Like the feet, when the hands are part of the foundation it is important that they are intelligently placed—both to protect them, as well as your wrists and shoulders, and to give you the best possible support for your poses.
Since many of the hand balance poses share the same hand configuration, for brevity we are calling this “Floor Hands.” Floor hands have the following qualities:
The horseshoe shaped perimeter of the palm roots down, This includes the sides of the palms, as well as the metacarpals at the base of the fingers and thumbs. The metacarpals should root evenly. Avoid the tendency for the base of the index finger and thumb to rise. If you are unable to control this try spreading your hands wider a part and see if that helps. – The center of the base of the palm (at the carpel tunnel) should have a bit of lift, along with the underside of the wrists.
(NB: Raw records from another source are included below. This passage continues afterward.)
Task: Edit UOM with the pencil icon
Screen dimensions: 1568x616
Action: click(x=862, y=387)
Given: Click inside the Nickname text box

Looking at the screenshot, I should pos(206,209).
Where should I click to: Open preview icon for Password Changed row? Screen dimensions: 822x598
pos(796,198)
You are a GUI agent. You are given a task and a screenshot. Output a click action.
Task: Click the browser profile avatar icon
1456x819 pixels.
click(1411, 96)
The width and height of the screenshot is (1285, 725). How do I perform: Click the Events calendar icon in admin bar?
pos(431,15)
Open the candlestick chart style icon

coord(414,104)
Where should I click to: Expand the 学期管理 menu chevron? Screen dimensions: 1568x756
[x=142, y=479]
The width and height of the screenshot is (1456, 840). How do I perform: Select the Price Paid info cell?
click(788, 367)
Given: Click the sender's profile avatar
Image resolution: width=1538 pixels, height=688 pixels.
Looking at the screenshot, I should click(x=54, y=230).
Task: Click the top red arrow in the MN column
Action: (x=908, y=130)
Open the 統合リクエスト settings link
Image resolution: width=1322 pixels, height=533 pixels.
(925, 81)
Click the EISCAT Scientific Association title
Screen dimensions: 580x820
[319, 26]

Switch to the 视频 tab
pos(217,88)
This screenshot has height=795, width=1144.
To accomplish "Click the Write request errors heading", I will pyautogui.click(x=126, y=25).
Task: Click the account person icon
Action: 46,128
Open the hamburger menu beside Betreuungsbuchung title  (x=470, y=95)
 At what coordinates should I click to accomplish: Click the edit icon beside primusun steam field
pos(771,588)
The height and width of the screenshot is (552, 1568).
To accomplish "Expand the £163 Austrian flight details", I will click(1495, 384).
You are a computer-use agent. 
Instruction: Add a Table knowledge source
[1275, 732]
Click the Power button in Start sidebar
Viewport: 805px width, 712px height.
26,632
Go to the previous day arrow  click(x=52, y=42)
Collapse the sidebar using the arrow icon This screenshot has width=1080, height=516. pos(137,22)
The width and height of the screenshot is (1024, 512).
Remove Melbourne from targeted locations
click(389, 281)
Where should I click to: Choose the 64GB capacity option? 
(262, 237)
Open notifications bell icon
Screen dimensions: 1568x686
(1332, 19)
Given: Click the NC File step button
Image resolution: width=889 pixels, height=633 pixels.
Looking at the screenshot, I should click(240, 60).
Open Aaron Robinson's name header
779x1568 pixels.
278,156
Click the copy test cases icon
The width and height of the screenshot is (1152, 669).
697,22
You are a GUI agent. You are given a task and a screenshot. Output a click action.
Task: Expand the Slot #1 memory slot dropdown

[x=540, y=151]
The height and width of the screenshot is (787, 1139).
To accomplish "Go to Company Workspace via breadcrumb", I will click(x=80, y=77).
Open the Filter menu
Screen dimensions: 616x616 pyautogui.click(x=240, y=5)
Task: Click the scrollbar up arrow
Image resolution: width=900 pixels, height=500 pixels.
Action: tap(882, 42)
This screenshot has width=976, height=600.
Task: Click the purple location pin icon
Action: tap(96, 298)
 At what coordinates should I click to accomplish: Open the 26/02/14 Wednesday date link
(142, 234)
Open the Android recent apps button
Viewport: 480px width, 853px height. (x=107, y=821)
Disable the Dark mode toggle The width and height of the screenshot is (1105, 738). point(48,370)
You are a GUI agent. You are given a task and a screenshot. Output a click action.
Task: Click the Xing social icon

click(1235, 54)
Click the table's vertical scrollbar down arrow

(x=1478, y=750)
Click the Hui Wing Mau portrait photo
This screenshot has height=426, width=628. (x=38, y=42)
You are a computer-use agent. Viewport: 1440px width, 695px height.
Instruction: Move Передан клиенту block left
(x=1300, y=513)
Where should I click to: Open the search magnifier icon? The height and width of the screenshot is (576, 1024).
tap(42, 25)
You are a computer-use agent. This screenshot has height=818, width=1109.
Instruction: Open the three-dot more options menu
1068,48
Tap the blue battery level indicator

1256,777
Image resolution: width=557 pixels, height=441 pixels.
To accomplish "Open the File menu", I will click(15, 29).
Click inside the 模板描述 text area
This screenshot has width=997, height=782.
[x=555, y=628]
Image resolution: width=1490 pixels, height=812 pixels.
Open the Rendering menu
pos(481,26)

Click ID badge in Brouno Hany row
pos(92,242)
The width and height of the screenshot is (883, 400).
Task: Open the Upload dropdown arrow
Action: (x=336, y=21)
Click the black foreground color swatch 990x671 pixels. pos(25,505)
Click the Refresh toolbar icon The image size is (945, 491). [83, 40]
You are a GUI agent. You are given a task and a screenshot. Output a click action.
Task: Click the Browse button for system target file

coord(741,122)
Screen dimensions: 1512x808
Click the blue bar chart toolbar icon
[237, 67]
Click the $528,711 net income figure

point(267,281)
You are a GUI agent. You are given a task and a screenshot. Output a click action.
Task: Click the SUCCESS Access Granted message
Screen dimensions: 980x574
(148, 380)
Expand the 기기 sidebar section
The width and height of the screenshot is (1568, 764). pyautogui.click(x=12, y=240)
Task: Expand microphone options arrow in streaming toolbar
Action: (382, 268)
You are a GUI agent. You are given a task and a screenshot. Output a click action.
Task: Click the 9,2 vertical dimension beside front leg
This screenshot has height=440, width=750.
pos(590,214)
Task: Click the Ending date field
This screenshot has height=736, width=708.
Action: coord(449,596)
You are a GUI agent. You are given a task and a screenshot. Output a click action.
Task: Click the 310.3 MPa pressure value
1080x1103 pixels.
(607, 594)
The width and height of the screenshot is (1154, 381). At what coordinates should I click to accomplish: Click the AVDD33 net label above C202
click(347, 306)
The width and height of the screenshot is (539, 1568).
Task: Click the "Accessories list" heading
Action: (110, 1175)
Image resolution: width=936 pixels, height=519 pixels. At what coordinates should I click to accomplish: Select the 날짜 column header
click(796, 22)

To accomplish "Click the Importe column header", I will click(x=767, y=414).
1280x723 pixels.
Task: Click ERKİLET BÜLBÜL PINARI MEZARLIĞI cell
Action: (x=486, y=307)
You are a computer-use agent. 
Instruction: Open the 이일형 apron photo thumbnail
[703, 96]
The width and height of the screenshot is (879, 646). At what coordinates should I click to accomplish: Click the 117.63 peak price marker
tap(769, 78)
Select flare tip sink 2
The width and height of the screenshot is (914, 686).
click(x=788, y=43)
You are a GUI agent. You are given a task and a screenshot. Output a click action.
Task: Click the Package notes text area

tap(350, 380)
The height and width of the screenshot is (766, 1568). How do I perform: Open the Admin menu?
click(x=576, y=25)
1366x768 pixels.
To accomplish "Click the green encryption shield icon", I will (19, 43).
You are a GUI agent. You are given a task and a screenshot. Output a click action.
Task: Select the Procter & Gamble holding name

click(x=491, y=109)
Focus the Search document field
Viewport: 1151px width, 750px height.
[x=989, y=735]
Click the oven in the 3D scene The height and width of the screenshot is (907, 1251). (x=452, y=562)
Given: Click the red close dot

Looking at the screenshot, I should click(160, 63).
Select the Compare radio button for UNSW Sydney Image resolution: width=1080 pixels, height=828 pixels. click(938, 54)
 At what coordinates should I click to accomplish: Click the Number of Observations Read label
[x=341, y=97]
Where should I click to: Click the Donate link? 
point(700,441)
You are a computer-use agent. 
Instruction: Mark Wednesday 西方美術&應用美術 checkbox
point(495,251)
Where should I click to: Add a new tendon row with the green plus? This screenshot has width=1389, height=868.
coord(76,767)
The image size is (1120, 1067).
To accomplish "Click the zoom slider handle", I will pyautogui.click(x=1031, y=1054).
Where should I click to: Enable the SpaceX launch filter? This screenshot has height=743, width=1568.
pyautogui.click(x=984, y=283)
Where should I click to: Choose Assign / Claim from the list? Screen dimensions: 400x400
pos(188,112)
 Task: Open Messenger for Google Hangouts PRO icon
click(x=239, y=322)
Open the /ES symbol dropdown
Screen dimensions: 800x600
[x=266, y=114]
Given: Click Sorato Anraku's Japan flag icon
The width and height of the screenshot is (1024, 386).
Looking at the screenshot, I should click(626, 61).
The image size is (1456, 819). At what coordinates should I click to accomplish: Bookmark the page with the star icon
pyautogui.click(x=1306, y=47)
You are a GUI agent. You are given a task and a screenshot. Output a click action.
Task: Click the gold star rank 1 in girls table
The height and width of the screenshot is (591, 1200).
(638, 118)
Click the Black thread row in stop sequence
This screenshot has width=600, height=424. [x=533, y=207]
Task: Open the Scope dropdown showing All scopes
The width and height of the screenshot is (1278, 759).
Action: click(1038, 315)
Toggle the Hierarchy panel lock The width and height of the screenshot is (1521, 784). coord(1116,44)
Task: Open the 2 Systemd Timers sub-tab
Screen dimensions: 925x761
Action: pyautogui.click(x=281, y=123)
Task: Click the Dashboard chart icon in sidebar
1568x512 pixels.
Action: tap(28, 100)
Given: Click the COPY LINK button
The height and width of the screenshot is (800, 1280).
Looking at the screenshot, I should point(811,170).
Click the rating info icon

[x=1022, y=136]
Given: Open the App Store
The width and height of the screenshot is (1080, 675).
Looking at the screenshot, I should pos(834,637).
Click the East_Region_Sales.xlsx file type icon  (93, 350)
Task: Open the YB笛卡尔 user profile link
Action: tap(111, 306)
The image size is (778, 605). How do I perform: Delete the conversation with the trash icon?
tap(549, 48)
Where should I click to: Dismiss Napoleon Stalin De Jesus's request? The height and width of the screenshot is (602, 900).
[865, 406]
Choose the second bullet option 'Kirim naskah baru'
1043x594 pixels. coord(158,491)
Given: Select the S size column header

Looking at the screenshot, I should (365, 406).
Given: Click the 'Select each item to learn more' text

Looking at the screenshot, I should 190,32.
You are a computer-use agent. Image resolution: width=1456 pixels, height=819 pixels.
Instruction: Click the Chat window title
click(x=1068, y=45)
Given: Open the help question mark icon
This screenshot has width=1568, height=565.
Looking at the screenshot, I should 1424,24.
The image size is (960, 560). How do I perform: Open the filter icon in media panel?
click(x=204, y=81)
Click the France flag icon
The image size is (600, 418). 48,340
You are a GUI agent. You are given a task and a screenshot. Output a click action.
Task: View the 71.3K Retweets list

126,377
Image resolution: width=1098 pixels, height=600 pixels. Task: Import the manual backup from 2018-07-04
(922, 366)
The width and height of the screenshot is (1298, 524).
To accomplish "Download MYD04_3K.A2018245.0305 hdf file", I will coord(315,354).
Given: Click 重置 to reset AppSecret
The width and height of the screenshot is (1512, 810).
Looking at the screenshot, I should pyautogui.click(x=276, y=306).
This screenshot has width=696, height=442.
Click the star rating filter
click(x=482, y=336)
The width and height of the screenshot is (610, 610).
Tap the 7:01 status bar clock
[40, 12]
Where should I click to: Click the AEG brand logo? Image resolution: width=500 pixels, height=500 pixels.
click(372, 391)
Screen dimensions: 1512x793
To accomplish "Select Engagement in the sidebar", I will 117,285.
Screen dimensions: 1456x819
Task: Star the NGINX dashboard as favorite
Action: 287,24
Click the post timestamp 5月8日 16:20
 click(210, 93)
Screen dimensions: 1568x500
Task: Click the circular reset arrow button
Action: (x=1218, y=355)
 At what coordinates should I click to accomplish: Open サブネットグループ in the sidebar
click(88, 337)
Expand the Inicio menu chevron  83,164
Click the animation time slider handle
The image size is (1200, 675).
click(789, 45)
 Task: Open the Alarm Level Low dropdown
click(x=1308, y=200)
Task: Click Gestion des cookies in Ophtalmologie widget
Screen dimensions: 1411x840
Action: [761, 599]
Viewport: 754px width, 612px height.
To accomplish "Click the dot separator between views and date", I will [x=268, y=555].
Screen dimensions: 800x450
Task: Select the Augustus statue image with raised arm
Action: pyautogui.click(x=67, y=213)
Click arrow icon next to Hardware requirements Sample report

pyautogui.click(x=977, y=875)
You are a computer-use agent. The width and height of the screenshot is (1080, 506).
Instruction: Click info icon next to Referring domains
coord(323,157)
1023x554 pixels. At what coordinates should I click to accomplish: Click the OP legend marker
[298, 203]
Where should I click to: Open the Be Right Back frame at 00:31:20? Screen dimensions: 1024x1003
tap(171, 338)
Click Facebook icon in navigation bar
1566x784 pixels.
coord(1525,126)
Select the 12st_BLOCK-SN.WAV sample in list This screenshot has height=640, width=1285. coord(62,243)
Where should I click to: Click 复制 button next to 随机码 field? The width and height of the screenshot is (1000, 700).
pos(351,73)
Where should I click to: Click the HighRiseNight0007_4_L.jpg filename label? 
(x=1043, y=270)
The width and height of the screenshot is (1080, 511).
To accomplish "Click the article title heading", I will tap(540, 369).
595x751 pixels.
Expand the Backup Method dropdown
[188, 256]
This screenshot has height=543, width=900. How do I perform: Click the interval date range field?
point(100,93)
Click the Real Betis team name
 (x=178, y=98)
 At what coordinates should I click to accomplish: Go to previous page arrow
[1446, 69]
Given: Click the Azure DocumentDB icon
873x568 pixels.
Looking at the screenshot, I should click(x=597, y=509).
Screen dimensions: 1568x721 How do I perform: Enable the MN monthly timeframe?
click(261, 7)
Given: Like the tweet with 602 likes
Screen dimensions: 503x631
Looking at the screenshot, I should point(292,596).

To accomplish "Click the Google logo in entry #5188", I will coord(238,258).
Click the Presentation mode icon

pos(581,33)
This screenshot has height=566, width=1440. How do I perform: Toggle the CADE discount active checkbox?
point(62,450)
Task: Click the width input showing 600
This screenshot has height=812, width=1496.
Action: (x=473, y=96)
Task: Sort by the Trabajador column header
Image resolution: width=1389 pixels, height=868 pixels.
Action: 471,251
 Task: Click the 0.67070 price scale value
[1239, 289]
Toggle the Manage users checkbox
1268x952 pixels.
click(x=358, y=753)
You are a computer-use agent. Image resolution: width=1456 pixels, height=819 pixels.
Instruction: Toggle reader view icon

This maintains space in the carpel tunnel. – The fingertips claw the ground, and the centers of the fingers lift. – The fingers are level with the ground—not leaning to one side. – If you are in symmetrical poses with both hands on the ground such as Adho Mukha Svanasana, place the wrist creases in a straight line. Also, place the center of your wrists outer shoulder width apart. If your shoulders are tight then the hands can be farther apart.
When your hands are in the air rather than on the ground, we are calling them “Air Hands.” Air Hands have the following qualities:
They are energized and alive. From the core of your torso extend out through the fingers actively. – Fingers can be either together or apart. Examine what effects these positions have in your body.
When we open our hands the feeling in the torso feels more expansive.
When they are closed the energy feels more pointed and directed.
Which serves you best?
When your pelvis and feet become part of the foundation, it is valuable for your connection through them to be clear, strong, and supportive. This is more possible if you are comfortable. Make sure you modify any pose so that you can approach it’s full expression comfortably and safely.
Use a lift if your hamstrings are tight.
In any sitting pose if you are unable to sit with the sacrum at least perpendicular to the floor, if not leaning forward slightly, then sit on a lift. This is so your leg flexors (psoas, quads) and/or adductors do not have to work to keep you upright. The lift can be one or more folded blankets; a bolster, a firm pillow, or even a chair. Be creative..
In seated poses where one or both knees are bent, feel free to place a support under them if they don’t comfortably rest on the ground or your feet. Unless you are actively addressing the muscles that lift your thigh and knee from the ground in that position, it can be counterproductive and fatiguing for the body to have to support the lifted thighs.
Last but not least;
Always keep in mind during yoga and even into life that “Without a solid foundation, you’ll have trouble creating anything of value.”